For exception requests, the plan’s clock doesn’t start until it receives the doctor’s supporting statement. Once the plan has that statement, it must decide within 72 hours for a standard request or within 24 hours for an expedited request when a delay could seriously harm your health.10Centers for Medicare & Medicaid Services. Coverage Determinations If approved, the plan must cover all Part D drug ingredients in the compound.

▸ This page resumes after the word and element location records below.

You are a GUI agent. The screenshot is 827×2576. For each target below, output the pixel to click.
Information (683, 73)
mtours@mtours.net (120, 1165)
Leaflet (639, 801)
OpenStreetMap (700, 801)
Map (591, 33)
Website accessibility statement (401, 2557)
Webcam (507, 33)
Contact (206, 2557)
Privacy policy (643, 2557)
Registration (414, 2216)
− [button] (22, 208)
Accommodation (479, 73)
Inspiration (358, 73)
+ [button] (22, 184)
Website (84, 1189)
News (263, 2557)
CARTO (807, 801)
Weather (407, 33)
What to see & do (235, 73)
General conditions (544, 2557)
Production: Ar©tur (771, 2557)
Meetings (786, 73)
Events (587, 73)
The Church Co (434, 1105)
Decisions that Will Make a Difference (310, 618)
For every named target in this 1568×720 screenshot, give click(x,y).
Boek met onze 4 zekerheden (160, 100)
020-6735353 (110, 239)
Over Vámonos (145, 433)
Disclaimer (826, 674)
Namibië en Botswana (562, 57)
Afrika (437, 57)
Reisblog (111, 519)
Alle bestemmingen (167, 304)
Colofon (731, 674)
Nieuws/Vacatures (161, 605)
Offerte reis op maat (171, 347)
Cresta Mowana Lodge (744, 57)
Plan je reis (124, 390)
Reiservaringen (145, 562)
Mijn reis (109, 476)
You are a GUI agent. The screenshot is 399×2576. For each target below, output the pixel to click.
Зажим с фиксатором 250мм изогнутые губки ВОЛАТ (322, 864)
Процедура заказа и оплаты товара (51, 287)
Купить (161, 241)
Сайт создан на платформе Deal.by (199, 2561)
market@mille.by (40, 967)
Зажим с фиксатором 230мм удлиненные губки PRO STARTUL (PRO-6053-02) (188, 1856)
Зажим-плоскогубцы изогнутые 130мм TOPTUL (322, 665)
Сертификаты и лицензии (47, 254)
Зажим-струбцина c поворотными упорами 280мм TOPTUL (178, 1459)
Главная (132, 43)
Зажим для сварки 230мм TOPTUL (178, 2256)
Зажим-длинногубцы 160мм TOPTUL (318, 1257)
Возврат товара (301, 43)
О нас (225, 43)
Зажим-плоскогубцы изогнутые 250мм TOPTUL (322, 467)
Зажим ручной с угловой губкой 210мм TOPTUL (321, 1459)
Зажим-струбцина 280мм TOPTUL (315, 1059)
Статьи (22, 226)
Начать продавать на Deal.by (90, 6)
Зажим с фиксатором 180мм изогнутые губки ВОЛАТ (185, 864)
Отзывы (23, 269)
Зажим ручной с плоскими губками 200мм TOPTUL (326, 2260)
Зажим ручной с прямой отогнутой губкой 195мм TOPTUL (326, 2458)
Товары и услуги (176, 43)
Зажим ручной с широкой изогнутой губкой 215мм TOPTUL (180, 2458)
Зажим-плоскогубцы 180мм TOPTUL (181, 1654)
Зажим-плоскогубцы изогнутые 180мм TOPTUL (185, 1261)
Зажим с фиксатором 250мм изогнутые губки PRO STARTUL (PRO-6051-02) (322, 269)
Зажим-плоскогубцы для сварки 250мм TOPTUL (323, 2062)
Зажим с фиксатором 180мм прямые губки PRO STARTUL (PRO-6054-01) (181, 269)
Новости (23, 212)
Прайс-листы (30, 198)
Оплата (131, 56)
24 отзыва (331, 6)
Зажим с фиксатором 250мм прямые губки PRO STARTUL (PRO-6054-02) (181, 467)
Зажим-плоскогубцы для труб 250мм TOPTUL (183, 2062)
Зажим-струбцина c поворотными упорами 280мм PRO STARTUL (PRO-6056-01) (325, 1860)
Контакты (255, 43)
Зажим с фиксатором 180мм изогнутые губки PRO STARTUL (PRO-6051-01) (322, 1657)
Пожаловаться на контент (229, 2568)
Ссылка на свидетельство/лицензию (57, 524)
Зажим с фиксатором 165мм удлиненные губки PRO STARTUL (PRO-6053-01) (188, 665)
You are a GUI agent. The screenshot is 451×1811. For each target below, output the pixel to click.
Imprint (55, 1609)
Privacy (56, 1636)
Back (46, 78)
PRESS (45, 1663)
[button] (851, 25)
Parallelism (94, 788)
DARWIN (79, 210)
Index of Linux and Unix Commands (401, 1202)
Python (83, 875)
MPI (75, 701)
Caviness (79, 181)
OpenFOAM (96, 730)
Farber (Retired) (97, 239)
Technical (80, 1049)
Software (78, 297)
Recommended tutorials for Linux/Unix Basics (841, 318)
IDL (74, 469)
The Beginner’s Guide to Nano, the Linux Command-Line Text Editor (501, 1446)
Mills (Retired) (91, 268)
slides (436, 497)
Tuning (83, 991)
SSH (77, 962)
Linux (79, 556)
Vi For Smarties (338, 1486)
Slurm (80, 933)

Appealing a Denial Beyond Your Plan

If the plan denies your coverage determination, you have the right to request a redetermination, where the plan takes a second look. If that also goes against you, the appeal moves outside the plan entirely. You can escalate to the Independent Review Entity (currently C2C Innovative Solutions, Inc.), which reviews Part D appeals independently from the plan that denied you.11Centers for Medicare & Medicaid Services (CMS). Reconsideration by the Part D Independent Review Entity

You must file your appeal with the IRE within 65 calendar days of the plan’s denial notice, and the request must be in writing. The IRE must issue its decision within 7 calendar days for standard requests or 72 hours for expedited requests.11Centers for Medicare & Medicaid Services (CMS). Reconsideration by the Part D Independent Review Entity

If the IRE rules against you and the amount at stake meets the $200 threshold for 2026, you can request a hearing before an Administrative Law Judge at the Office of Medicare Hearings and Appeals.12Federal Register. Medicare Program; Medicare Appeals; Adjustment to the Amount in Controversy Threshold Amounts for Calendar Year 2026 For compounded drugs, which often run hundreds of dollars per fill, meeting that threshold is rarely the obstacle. The real challenge is building the medical necessity case at the earlier levels so it doesn’t need to go this far.